The length of this interval is $$-0.34716796875 - (-0.34765625) = 0.00048828125$$.
This length is less than 0.0005. This means any value chosen within this interval will be accurate to three decimal places. The midpoint of this final interval is a good approximation.

**step14** Final Approximation

The midpoint of the final interval $$[-0.34765625, -0.34716796875]$$ is $$(-0.34765625 - 0.34716796875) \div 2 = -0.347412109375$$.
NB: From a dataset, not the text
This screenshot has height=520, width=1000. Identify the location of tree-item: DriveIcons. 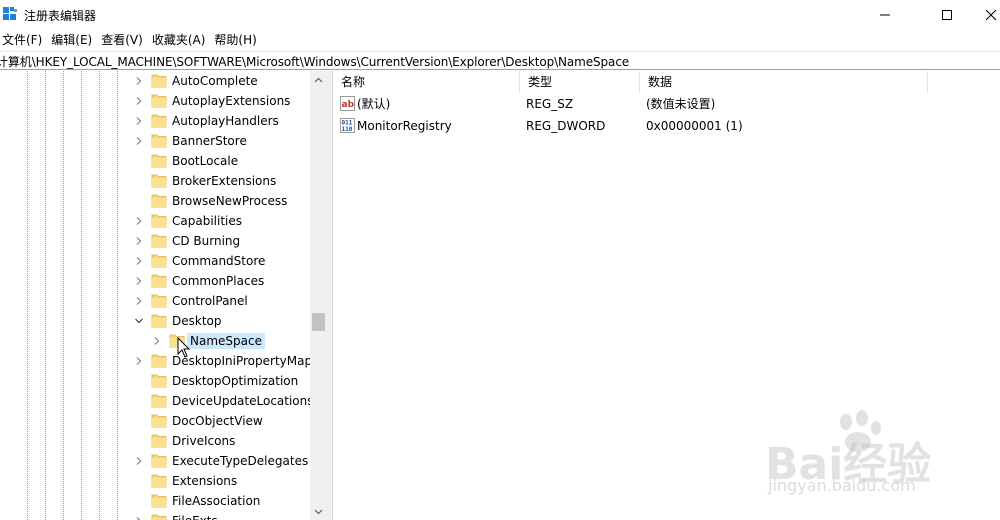
(156, 441).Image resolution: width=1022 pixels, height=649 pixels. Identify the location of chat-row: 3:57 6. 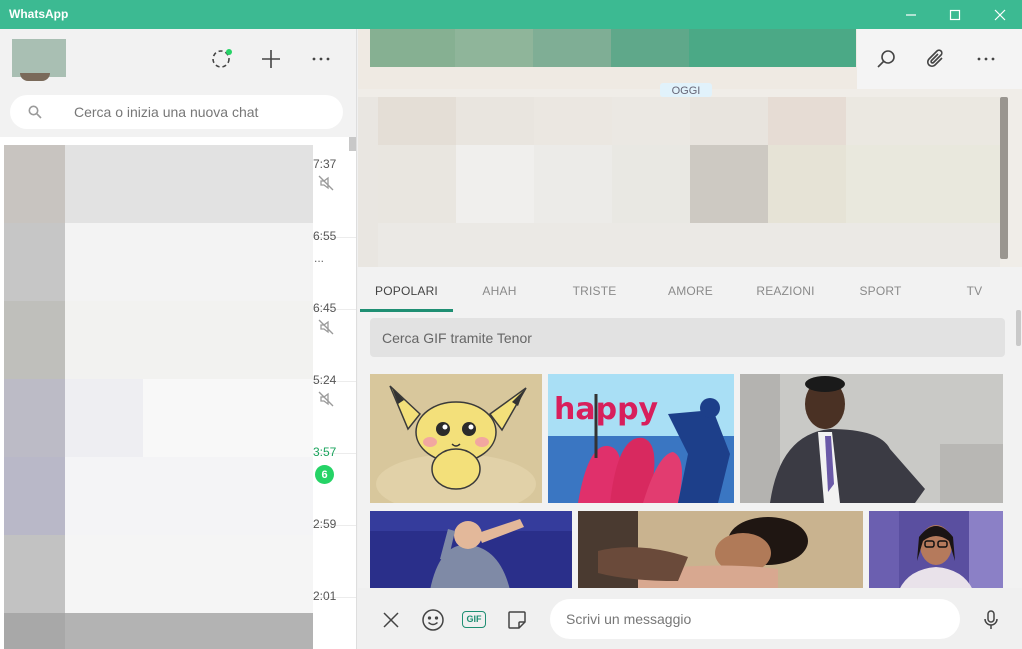
(331, 469).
Rounding -0.347412109375 to three decimal places, we get -0.347.
This value is accurate to three decimal places because the interval containing the root has a width less than 0.0005, which is twice the required accuracy (0.0005 for three decimal places means the error must be less than half of 0.001, so 0.0005).